## WORK INSTRUCTIONS
Below are entries; copy exactly the lines from the one with "Instruction: Click the Language" through the one with "Proceed with the right arrow button", both included, and leave out the rest.
─── WORKING DATA ───
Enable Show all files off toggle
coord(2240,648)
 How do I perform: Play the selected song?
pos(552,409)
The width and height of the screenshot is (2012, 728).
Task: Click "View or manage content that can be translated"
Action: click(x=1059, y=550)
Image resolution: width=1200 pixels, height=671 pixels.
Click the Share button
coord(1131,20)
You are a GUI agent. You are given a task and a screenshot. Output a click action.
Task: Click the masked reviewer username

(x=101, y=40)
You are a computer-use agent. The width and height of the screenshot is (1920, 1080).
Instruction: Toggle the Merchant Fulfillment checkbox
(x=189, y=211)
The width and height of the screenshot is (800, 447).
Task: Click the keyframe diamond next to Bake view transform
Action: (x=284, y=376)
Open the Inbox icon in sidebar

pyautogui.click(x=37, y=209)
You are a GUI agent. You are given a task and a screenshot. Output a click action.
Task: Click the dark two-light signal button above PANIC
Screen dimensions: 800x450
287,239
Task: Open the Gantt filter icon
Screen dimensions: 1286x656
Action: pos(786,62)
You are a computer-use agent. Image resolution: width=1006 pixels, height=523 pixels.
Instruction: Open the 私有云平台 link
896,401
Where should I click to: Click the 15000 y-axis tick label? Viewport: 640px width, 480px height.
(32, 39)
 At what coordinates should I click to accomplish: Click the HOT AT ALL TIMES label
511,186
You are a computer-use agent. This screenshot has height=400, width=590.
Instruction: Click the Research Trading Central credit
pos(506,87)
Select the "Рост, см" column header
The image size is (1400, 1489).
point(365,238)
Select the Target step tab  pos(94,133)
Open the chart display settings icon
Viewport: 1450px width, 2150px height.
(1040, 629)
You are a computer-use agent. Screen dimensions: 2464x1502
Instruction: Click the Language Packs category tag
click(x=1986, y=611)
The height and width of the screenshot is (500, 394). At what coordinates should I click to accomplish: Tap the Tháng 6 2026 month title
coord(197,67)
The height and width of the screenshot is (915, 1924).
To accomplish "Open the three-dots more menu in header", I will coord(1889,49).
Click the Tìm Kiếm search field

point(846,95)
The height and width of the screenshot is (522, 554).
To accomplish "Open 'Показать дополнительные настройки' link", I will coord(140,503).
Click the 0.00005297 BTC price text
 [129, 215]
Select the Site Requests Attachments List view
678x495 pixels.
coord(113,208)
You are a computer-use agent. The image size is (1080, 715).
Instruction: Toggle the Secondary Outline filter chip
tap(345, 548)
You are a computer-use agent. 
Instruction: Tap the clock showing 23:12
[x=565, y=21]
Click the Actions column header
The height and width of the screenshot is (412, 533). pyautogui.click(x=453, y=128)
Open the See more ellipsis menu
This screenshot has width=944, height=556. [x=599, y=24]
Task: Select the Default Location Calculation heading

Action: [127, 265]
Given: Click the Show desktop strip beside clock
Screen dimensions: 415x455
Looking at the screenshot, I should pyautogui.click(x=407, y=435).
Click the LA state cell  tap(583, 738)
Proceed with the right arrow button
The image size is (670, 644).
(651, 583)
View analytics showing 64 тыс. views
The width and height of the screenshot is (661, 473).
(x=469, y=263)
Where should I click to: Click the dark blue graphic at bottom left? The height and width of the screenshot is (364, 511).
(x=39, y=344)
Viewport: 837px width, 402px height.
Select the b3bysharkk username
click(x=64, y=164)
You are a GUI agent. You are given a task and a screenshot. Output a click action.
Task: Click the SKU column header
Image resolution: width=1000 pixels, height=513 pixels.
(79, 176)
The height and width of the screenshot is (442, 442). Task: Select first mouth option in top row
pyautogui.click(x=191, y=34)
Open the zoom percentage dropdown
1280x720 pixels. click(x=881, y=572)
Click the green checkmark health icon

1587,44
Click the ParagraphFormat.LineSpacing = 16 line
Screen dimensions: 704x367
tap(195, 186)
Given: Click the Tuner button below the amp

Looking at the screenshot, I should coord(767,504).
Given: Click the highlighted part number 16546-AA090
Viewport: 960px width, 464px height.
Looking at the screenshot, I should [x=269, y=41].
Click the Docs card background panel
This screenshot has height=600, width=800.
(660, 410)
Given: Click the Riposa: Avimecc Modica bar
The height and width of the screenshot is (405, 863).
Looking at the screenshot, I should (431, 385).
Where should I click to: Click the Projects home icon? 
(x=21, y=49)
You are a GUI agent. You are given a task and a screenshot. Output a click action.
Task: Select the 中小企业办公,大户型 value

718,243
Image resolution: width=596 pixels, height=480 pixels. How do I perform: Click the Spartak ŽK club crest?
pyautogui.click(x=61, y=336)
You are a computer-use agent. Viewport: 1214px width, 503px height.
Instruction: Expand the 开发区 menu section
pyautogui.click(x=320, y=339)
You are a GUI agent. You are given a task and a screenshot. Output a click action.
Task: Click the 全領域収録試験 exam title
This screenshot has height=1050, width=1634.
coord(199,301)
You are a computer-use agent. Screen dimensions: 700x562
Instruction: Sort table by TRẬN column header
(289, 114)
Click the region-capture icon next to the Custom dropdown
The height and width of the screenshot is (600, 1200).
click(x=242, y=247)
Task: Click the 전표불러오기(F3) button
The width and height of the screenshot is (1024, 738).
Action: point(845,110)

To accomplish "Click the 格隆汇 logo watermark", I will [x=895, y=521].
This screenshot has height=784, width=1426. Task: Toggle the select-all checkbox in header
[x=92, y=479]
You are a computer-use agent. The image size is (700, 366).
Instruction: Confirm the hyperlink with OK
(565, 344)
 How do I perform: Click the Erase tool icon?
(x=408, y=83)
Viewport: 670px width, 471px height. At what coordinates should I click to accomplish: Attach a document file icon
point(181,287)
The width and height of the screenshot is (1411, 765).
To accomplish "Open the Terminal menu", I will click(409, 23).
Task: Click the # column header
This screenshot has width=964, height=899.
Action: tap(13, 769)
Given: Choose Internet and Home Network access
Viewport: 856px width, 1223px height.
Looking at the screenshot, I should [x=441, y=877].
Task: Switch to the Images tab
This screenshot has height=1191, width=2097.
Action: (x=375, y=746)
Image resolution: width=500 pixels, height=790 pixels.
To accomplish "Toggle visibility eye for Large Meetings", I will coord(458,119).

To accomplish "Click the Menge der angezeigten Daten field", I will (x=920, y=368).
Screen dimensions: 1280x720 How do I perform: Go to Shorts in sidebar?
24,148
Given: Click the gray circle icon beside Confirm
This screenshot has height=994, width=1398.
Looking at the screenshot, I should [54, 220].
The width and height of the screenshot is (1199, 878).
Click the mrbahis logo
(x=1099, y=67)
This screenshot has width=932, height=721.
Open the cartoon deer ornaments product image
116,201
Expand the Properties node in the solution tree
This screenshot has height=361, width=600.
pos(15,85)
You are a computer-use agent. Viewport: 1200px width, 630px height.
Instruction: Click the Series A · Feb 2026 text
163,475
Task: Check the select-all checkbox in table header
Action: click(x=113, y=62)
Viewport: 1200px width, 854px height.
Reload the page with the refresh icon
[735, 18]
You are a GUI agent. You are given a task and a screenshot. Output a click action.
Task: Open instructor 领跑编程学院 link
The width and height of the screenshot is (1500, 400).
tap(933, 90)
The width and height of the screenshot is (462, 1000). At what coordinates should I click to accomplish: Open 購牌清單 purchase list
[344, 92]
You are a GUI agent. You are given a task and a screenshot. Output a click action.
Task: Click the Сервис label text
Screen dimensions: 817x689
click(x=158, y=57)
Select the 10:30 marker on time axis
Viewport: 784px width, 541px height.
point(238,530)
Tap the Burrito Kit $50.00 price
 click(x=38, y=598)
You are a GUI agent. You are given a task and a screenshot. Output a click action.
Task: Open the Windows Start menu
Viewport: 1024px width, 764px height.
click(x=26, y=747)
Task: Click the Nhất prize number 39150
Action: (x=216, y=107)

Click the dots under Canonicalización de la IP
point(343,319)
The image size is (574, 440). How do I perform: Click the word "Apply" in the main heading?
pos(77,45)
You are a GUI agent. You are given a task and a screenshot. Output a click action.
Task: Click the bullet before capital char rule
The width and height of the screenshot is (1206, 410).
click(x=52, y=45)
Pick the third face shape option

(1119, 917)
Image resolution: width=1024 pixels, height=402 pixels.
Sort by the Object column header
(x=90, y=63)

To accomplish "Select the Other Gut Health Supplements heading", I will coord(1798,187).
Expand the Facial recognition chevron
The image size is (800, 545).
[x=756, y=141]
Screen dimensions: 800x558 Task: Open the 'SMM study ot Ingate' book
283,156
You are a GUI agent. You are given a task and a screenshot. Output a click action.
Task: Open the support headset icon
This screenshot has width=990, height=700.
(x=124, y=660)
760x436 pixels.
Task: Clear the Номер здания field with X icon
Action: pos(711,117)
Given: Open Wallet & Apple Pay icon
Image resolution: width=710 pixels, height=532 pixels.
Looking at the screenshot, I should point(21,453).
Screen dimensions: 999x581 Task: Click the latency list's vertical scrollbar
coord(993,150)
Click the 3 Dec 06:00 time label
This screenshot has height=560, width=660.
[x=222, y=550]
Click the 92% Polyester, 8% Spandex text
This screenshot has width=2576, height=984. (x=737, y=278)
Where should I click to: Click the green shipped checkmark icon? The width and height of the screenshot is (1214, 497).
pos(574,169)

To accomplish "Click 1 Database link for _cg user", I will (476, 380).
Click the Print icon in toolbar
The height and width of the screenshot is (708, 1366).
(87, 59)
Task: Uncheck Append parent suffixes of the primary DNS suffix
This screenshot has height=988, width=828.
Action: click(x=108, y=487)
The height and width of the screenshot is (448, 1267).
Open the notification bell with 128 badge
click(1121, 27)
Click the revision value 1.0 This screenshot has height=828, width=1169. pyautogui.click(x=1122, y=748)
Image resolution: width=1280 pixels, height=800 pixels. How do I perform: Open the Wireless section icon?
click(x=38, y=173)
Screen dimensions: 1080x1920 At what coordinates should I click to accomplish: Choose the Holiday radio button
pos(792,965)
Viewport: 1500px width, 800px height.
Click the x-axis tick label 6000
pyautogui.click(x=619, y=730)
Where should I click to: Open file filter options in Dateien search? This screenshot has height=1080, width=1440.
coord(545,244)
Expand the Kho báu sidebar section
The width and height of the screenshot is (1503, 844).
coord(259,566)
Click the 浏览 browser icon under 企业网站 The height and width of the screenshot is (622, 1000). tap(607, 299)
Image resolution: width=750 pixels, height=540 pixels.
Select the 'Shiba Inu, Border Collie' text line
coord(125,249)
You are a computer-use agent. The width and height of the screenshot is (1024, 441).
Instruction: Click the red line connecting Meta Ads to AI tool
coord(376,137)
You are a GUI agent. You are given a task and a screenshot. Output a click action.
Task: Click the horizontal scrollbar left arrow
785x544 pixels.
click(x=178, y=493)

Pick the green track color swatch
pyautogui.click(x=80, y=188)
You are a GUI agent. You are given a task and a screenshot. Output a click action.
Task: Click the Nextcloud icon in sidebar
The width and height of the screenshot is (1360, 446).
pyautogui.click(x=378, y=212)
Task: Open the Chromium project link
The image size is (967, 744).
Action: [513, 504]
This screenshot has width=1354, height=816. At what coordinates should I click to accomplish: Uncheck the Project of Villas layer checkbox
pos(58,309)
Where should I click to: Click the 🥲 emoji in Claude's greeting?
───
## ANSWER TO THIS EXERCISE
Instruction: Click the Language Packs category tag
click(x=1986, y=611)
The height and width of the screenshot is (500, 394). At what coordinates should I click to accomplish: Tap the Tháng 6 2026 month title
coord(197,67)
The height and width of the screenshot is (915, 1924).
To accomplish "Open the three-dots more menu in header", I will coord(1889,49).
Click the Tìm Kiếm search field

point(846,95)
The height and width of the screenshot is (522, 554).
To accomplish "Open 'Показать дополнительные настройки' link", I will coord(140,503).
Click the 0.00005297 BTC price text
 [129, 215]
Select the Site Requests Attachments List view
678x495 pixels.
coord(113,208)
You are a computer-use agent. The image size is (1080, 715).
Instruction: Toggle the Secondary Outline filter chip
tap(345, 548)
You are a computer-use agent. 
Instruction: Tap the clock showing 23:12
[x=565, y=21]
Click the Actions column header
The height and width of the screenshot is (412, 533). pyautogui.click(x=453, y=128)
Open the See more ellipsis menu
This screenshot has width=944, height=556. [x=599, y=24]
Task: Select the Default Location Calculation heading

Action: [127, 265]
Given: Click the Show desktop strip beside clock
Screen dimensions: 415x455
Looking at the screenshot, I should pyautogui.click(x=407, y=435).
Click the LA state cell  tap(583, 738)
Proceed with the right arrow button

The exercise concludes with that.